• **Directions for this task**
The records follow. Filter them to the lines that hold "agent".

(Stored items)
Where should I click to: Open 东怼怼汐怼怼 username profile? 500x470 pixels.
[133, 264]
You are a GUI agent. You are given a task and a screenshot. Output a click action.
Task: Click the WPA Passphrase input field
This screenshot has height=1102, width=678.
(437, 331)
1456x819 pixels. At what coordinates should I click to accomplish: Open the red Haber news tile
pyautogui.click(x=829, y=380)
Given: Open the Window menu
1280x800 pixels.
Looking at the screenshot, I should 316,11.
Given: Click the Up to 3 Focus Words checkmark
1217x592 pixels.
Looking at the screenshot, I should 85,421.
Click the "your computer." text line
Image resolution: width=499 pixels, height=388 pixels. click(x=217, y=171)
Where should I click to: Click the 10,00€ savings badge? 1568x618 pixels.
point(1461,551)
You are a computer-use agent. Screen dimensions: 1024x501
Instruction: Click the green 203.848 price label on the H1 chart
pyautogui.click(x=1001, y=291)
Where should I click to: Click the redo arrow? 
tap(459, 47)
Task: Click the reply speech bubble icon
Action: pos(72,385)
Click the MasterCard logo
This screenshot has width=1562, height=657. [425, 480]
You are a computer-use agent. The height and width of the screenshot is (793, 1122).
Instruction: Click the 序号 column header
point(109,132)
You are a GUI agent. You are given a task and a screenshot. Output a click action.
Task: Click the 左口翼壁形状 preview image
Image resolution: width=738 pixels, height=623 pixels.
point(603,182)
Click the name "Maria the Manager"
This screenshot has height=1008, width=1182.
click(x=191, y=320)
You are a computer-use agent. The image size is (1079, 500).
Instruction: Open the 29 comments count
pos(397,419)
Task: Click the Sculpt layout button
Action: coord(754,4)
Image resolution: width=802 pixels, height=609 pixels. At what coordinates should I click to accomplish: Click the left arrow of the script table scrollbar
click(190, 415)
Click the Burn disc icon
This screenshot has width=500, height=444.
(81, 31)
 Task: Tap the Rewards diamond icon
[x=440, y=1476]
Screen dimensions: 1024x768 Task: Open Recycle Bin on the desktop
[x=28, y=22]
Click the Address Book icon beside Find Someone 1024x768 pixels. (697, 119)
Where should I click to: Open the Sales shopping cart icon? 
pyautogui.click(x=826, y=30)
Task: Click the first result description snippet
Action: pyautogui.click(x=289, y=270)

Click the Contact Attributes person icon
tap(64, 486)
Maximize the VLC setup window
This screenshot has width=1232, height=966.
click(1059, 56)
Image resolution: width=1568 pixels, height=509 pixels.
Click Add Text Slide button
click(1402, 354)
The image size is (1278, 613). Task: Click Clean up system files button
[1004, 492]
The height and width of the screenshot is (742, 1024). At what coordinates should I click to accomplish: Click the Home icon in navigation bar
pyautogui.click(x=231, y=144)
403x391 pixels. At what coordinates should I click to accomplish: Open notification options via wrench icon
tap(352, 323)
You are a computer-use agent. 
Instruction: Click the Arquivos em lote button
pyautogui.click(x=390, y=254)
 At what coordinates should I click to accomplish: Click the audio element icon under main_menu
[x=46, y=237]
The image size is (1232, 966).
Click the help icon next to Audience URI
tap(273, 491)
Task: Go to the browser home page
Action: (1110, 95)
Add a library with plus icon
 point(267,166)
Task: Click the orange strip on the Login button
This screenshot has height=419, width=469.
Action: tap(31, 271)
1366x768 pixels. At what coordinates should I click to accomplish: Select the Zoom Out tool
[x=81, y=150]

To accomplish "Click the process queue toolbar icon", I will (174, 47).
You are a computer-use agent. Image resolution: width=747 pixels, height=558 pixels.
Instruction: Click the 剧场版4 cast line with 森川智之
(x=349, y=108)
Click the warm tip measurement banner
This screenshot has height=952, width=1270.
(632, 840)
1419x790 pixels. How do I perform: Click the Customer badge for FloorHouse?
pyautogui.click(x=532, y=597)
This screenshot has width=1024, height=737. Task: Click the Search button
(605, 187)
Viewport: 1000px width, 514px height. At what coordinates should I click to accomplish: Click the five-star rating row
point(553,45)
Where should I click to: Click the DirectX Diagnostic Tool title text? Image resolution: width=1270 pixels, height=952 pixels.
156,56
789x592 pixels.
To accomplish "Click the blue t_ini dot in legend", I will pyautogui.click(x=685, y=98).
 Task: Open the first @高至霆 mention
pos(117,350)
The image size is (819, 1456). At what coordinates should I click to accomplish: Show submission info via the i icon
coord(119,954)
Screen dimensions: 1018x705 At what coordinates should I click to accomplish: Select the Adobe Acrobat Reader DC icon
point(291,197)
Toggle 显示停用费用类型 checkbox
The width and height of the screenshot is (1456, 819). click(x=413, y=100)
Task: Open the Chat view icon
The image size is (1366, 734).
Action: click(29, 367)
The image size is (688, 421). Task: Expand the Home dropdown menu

• **Answer box**
You are a GUI agent. You are given a task and a screenshot. Output a click action.
You are a computer-use agent. Screen dimensions: 1024x501
You are a computer-use agent. The height and width of the screenshot is (793, 1122).
You are a GUI agent. You are given a task and a screenshot. Output a click action.
You are a computer-use agent. The image size is (1079, 500).
You are a computer-use agent. 
You are a computer-use agent. Image resolution: width=747 pixels, height=558 pixels.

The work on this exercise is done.